$17B of Office-Backed CMBS Due in 2023

Building owners brace for a wave of red ink as building values sink.

On the heels of a report that nearly a third of new CMBS issuance was afflicted with negative leverage in the third quarter comes the sobering realization of a potential reckoning to come: more than $17B of mortgage bonds back by office buildings come due in 2023.

That’s more than double the $7B that are coming due by the end of this year and more than four times last year’s total of $4B, according to Trepp LLC.

The wave of CMBS maturation is coming at the worst possible time for office building owners, who are confronting what CRE experts are calling a “secular repricing” of office buildings on a scale not seen since the Great Recession in 2008.

The prices of aging office towers in some major urban centers like New York and Chicago have fallen about 25% as potential buyers have a hard time lining up financing with interest rates surging and lenders getting cold feet about issuing mortgages against office properties, according to brokers and lenders surveyed by the Wall Street Journal.

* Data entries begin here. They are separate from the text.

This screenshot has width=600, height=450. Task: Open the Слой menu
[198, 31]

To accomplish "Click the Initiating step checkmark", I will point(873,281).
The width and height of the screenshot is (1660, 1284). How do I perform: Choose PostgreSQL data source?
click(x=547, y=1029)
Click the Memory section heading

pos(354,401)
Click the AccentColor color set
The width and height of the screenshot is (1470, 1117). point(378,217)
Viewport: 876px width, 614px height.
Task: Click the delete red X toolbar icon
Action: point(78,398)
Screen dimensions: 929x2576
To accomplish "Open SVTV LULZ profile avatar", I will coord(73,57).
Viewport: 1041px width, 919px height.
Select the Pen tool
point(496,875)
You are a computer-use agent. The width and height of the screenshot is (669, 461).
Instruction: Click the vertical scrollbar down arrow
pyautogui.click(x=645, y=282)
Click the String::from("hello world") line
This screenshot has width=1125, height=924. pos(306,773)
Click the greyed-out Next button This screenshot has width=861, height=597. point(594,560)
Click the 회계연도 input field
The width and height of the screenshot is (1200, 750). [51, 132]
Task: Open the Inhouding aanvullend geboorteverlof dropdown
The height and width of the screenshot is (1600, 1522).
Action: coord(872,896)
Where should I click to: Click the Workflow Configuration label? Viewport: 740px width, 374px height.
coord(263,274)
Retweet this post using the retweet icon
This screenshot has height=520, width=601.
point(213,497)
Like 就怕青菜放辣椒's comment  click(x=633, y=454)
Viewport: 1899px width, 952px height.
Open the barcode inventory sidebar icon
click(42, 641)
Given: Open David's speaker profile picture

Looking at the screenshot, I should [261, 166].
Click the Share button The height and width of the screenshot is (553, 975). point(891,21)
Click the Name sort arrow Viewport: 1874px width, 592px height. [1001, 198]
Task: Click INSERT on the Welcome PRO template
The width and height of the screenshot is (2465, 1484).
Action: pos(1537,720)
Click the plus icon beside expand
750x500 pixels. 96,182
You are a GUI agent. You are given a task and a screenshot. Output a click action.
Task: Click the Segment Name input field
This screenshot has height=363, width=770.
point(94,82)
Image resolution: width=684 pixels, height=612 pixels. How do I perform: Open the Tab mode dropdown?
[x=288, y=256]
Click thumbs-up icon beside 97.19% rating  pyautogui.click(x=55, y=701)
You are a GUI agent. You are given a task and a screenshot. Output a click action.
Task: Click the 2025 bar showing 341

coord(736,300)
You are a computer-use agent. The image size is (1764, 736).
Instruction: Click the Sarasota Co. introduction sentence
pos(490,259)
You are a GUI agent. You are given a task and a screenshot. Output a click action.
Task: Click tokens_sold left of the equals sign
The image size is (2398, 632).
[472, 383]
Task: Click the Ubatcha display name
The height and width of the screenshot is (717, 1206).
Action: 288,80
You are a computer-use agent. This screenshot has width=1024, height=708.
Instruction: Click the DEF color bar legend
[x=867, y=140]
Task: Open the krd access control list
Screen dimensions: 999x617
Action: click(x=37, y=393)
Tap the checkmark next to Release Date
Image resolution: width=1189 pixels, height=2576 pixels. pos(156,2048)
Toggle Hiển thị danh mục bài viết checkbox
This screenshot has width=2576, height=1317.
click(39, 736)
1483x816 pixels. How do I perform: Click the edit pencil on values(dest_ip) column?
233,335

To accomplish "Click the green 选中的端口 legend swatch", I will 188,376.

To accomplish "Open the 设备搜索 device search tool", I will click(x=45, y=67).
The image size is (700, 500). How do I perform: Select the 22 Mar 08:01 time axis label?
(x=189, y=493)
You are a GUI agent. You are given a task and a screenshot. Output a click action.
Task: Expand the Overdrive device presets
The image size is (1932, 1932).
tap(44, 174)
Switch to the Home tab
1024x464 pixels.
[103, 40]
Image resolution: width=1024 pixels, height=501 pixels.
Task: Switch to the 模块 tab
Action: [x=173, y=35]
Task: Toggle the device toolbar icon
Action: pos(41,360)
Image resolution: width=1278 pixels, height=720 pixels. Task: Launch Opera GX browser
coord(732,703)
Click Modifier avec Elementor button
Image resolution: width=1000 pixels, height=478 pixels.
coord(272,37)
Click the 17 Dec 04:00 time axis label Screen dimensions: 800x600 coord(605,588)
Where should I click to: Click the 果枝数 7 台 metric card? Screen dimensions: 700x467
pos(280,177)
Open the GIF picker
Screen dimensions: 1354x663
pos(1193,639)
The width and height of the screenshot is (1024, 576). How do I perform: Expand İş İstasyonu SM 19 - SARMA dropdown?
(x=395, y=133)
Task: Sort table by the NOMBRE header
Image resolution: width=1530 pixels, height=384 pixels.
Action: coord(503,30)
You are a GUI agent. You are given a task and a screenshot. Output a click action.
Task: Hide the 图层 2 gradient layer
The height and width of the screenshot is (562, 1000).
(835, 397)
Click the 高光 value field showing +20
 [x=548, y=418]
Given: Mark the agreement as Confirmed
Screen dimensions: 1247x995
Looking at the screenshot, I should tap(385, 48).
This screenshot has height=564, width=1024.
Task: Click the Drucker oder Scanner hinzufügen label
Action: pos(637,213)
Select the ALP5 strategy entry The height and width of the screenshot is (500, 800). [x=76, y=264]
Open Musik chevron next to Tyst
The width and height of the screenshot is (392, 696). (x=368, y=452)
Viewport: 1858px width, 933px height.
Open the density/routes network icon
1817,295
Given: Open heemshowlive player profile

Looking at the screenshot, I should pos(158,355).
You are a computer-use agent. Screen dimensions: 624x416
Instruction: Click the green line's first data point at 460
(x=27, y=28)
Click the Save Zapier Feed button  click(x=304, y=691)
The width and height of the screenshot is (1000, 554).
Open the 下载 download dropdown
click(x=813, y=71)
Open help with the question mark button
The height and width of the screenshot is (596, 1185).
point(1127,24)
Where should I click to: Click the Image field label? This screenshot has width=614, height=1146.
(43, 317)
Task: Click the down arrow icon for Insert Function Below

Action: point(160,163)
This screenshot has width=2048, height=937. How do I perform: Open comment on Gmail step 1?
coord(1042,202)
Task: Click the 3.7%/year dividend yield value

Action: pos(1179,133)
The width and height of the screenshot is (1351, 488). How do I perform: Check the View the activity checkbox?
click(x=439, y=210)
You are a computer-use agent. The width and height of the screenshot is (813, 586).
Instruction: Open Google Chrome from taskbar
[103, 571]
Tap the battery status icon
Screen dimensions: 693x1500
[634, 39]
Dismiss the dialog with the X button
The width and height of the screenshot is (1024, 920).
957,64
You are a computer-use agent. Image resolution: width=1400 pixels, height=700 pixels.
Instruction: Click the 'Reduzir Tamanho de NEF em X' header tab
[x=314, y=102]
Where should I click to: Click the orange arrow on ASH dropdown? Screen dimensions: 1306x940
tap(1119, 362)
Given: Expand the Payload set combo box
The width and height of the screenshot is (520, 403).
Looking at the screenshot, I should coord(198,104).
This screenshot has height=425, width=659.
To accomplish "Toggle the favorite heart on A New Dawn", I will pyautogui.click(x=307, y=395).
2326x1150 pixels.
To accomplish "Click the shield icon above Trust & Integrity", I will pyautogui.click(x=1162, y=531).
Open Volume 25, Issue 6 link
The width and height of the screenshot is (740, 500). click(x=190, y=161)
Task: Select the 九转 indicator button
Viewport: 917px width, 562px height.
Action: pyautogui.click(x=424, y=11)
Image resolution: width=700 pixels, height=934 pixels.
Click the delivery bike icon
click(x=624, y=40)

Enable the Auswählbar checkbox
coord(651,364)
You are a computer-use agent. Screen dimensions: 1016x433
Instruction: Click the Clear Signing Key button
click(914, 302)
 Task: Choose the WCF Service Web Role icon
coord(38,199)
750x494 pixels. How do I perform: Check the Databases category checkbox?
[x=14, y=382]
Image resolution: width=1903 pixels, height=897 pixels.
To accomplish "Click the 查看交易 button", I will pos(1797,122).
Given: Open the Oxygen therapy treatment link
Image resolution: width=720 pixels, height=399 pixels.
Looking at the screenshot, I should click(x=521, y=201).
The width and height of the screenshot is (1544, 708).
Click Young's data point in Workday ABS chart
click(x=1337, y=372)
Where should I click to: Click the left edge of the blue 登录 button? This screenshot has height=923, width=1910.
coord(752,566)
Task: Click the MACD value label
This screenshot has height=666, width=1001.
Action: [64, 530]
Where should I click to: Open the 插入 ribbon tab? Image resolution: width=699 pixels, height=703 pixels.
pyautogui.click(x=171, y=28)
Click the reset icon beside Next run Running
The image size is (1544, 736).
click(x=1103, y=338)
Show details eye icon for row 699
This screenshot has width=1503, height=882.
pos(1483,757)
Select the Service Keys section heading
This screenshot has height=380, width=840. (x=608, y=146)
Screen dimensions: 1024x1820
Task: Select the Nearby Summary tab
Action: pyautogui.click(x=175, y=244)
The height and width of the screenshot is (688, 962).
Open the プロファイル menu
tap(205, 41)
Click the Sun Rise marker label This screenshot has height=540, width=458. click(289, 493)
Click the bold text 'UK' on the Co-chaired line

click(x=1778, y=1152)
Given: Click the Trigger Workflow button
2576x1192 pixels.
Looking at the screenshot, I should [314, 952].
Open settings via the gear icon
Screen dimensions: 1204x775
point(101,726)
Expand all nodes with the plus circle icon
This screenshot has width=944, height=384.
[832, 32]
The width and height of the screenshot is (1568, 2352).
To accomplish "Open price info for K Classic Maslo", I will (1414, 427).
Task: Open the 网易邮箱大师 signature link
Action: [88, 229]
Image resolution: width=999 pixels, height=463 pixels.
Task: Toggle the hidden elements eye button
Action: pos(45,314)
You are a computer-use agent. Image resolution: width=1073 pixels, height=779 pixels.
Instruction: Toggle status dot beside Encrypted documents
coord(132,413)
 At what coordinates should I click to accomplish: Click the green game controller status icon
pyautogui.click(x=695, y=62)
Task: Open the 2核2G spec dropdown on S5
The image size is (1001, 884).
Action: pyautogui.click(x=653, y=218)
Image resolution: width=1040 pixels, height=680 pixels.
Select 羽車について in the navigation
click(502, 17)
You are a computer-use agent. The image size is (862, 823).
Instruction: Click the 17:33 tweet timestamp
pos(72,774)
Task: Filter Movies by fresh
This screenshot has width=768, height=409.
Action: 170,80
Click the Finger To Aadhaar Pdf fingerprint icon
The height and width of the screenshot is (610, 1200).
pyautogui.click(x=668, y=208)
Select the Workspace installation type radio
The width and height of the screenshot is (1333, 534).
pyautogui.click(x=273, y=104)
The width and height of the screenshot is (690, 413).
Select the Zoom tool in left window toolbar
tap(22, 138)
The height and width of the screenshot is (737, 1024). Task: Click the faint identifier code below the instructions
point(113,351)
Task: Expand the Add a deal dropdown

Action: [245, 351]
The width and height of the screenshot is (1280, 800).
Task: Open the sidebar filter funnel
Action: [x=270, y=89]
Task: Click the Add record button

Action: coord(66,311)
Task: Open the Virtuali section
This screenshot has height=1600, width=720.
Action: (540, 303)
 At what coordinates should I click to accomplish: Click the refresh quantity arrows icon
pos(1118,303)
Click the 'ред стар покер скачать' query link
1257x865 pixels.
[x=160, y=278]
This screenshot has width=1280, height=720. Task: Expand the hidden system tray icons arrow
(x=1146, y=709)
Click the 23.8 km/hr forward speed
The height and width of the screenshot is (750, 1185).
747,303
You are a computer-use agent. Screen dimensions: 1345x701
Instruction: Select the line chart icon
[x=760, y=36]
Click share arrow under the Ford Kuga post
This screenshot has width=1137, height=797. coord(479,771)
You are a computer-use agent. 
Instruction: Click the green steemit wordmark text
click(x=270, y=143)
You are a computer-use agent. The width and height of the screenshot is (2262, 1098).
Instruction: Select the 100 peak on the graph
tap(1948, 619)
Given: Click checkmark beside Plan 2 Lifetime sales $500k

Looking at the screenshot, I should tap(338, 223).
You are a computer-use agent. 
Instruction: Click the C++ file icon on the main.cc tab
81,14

The primary concern is that the combination of rising interest rates and declining building values—and lenders who are increasingly reluctant to issue mortgages against office properties—puts many landlords into a position where they have no choice except to borrow smaller amounts at higher rates or turn the keys over to the lender or a buyer who accepts the deed in lieu of foreclosure.

So, the stage may be set for a wave of defaults accompanying the wave of CMBS due dates in 2023. According to WSJ, defaults are starting to move up from low levels.

However, the leading indicators thus far show no cause to pull the fire alarm: Trepp’s latest CMBS delinquency rate, issued this week, showed a modest increase in October of 2.96%–only 4 bps higher than September’s level.

“Whether this is the beginning of a turning point as a result of higher interest rates and a slowing US economy or just a momentary bump remains to be seen, Trepp’s new report said.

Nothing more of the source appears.